HUSQVARNA SVARTPILEN 125 (2021 - on) Review


  • Same motor and frame as KTM Duke 125
  • Upright, spacious riding position
  • Follows on from 401 and 701 Svartpilens

At a glance

Owners' reliability rating: 5 out of 5 (5/5)
Annual servicing cost: £100
Power: 15 bhp
Seat height: Medium (32.9 in / 835 mm)
Weight: Low (322 lbs / 146 kg)


New N/A
Used £3,700 - £4,300

Overall rating

Next up: Ride & brakes
4 out of 5 (4/5)

The Husqvarna Svartpilen 125 will be available in February 2021 in just a single colour scheme and looks to capitalise on the success of the larger 401 and 701 models. We've ridden a pre-production version to find out if it can do just that.

It uses the same Euro5 DOHC four-valve single cylinder motor and trellis frame as the KTM Duke 125. The big difference between the two models is the bodywork and styling, which on the Husqvarna is an all-enveloping short-tailed one-piece design creating an almost monocoque-like appearance.

Willing, playful and easy to ride as a novice, where the small Husky falls down is its narrow seat, which feels firm and can lead to a numb bum. Still, it's no problem on a short blast.
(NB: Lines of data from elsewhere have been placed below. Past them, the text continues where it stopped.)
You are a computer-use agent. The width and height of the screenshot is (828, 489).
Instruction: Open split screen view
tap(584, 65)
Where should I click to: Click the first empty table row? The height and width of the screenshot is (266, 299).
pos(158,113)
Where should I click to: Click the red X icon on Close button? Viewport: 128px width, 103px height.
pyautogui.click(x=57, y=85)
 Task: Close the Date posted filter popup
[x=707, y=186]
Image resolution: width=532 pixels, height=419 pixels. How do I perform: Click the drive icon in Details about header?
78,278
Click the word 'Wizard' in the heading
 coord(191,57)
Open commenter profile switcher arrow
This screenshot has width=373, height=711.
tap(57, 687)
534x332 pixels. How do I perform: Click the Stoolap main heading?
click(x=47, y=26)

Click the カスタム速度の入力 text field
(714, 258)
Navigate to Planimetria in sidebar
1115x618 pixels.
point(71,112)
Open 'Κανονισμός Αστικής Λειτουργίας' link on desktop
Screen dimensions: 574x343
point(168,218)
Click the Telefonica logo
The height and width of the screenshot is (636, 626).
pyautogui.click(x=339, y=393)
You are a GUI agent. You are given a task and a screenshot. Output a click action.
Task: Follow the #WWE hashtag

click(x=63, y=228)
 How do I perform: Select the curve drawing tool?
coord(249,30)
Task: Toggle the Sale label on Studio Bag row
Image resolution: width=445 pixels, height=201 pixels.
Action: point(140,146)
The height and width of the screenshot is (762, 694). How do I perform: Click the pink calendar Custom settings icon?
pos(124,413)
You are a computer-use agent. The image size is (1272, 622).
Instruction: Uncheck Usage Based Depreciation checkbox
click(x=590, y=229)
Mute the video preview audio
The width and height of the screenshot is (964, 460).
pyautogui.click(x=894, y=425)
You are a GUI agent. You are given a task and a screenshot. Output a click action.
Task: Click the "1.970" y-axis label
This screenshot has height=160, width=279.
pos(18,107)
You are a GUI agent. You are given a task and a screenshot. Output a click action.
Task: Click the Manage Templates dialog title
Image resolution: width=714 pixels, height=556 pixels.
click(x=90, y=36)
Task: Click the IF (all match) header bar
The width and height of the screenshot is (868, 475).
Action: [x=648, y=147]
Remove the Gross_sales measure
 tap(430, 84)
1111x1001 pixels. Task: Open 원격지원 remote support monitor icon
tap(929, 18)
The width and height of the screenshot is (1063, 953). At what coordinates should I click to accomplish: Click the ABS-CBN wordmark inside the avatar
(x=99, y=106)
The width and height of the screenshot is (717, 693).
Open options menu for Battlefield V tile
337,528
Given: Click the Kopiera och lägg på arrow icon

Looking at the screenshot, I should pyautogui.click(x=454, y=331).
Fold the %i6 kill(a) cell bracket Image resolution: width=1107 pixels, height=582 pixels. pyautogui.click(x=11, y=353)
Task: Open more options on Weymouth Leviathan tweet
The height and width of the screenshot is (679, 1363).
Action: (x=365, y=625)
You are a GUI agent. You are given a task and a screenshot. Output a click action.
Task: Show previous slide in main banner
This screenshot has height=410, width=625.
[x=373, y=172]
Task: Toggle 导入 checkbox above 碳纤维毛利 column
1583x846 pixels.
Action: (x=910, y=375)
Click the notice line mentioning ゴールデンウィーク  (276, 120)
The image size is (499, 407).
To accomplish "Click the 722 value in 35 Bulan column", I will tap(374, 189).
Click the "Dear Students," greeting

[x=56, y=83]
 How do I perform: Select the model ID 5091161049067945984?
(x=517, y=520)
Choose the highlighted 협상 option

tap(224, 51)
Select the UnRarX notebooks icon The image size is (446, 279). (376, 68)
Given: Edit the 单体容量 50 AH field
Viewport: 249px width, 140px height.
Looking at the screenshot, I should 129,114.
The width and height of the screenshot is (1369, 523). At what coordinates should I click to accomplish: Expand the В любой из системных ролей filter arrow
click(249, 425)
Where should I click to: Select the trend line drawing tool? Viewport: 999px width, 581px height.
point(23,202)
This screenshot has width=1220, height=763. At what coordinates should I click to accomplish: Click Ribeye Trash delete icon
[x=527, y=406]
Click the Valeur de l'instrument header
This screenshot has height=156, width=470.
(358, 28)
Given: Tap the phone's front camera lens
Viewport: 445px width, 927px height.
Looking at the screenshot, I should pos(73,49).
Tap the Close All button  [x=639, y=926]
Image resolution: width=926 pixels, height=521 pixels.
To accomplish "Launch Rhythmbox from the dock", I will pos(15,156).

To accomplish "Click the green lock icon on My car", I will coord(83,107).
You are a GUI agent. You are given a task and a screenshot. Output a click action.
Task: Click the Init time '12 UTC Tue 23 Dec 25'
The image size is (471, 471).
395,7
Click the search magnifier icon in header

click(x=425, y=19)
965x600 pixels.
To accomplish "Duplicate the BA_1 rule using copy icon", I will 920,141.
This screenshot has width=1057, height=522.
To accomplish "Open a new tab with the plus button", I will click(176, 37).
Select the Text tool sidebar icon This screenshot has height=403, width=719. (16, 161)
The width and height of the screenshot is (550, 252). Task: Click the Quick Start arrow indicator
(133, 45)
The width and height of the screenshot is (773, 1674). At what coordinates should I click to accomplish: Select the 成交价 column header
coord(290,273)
Riding the 2021 Husqvarna Svartpilen 125

Ride quality & brakes

Next up: Engine
4 out of 5 (4/5)

The Svartpilen 125 carries a tall scrambler-style handlebar which, combined with the 835mm seat, delivers a spacious riding position, with an upright stance - making the baby Husqvarna an ideal traffic tool. The light clutch action and crisp-but-controllable throttle response help, too.

The Svartpilen uses off-road focussed Pirellis

This stance also delivers heaps of confidence, with predictable handling aided by the improbably excellent grip from the knobbly Pirelli tyres. It steers very neutrally, much more like a downsized KTM 690 single than the more nervous behaviour of, say, a Honda CB125F, and that Indo-Italian ByBre brake package is excellent. Engine braking is quite good, too, presumably thanks to a high compression ratio. 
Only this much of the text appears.